Since I can't satisfy the traditional copy constructible requirement for iterators here, is it even worth trying to create an "STL style" iterator? On one hand, creating some other enumeration method is going to not fall into normal STL conventions, but on the other, following STL conventions are going to confuse users of this iterator if they try to CopyConstruct it later.

Which is the lesser of two evils?

+3  A: 

An input iterator which is not a forward iterator is copyable, but you can only "use" one of the copies: incrementing any of them invalidates the others (dereferencing one of them does not invalidate the others). This allows it to be passed to algorithms, but the algorithm must complete with a single pass. You can tell which algorithms are OK by checking their requirements - for example copy requires only an InputIterator, whereas adjacent_find requires a ForwardIterator (first one I found).

It sounds to me as though this describes your situation. Just copy the handle (or a pointer to something which has the handle), without duplicating it.

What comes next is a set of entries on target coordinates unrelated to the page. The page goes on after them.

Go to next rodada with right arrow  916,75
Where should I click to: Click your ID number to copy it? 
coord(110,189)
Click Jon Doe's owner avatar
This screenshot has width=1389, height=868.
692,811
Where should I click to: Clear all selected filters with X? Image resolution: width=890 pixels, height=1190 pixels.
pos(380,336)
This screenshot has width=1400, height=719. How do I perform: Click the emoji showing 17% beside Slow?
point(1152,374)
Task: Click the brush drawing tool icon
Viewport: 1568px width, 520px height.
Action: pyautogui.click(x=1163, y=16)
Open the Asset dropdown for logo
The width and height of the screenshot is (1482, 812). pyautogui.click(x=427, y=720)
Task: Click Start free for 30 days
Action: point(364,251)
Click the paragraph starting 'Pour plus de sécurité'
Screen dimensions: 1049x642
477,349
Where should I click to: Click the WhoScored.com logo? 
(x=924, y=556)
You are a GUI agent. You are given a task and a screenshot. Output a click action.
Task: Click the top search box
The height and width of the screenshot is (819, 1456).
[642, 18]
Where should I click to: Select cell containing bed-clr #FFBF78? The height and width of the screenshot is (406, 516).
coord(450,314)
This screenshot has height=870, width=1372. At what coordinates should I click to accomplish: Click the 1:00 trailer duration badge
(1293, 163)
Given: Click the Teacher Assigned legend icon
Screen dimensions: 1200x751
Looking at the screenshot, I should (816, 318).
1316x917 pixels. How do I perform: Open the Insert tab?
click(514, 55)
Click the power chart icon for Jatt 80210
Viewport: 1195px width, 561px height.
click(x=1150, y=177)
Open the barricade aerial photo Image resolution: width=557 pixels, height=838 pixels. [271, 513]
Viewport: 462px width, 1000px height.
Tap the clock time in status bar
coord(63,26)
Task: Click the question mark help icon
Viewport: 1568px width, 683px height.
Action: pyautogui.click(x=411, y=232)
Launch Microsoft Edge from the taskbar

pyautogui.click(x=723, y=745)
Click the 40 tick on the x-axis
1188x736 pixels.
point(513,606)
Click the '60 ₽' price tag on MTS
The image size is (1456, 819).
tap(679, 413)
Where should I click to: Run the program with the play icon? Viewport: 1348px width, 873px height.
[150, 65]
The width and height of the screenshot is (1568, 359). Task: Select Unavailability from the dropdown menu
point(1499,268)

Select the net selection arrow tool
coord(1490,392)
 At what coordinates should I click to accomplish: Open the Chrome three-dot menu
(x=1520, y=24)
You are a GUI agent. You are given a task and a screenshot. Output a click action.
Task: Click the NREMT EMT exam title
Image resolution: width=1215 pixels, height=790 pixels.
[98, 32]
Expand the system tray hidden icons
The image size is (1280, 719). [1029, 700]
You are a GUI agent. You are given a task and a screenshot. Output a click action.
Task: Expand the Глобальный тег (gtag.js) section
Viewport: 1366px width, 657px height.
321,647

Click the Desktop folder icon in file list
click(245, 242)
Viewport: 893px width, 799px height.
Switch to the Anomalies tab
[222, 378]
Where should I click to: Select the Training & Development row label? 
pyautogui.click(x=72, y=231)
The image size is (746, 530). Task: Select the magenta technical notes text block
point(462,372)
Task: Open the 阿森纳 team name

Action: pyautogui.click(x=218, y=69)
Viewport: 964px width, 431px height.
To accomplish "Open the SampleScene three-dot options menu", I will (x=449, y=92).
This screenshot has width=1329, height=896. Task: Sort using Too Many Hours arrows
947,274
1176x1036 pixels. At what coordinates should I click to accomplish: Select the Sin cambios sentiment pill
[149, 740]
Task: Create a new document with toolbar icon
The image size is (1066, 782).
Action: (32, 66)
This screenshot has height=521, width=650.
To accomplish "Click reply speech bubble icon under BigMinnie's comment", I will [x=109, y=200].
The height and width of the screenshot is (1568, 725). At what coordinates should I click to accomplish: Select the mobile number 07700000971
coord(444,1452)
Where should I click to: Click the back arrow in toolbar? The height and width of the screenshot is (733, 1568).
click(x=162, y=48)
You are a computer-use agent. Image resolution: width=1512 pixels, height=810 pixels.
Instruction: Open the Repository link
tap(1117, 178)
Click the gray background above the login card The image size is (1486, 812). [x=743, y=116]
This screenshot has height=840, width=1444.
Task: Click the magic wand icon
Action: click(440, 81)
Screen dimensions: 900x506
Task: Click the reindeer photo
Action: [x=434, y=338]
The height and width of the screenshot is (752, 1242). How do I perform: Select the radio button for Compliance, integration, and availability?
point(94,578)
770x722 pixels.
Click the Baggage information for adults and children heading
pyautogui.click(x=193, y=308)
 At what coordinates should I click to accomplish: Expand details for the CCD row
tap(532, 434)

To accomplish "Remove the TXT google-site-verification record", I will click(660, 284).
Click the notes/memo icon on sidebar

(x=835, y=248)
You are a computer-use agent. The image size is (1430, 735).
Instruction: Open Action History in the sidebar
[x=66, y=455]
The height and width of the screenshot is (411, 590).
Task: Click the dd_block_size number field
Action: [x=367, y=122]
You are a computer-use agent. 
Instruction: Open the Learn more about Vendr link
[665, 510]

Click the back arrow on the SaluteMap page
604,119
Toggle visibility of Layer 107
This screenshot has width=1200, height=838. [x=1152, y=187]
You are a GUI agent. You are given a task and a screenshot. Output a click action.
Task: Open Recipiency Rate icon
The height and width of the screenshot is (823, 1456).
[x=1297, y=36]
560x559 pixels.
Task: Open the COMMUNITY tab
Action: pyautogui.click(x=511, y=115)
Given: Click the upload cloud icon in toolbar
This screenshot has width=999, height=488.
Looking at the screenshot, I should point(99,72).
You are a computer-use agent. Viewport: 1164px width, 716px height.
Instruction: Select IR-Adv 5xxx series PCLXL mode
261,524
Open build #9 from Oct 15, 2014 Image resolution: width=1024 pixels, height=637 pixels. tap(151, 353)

The user has to understand that it's only an InputIterator, but in practice this isn't a big deal. istream_iterator is the same, and for the same reason.

Steve Jessop
I don't think that copying an input iterator _invalidates_ (not in the sense of that word in the standard) the original iterator. It does have side effects (that is, the result of `*it1` might be different if called before or after `++it2`) but none of the copies AFAIK are invalidated. Table 72 in the standard, in §24.1.1/2 defines `a = u` as a valid operation and the post-conditions don't mention any invalidation., §24.1.1/3 deals with specific behavior only present in input iterators: `a == b` does not imply `++a == ++b` (i.e. only valid in single-pass algorithms)
David Rodríguez - dribeas
To keep the semantics of an input iterator, the handle must be shared among the different instances of the copied iterators, and you must ensure that the handle is released at the appropriate time and no earlier/later.
David Rodríguez - dribeas
@David: Yes. Usually I do this by using the pimpl idiom with a noncopyable inner class and `boost::shared_ptr`.
Billy ONeal
@dribeas: correct. As I stated, copying an input iterator is allowed. In 24.1.1, Table 24 states the post condition for `operator++`: "Any copies of the previous value of `r` are no longer required either to be dereferenceable or to be in the domain of `==`". I think "invalidates" is a reasonable summary of that, although it doesn't actually say that you can't increment a copy of the previous value and then dereference *that*. It does say (1) that it doesn't necessarily give the same result as the one you incremented first, and (2) that you "should" never do it.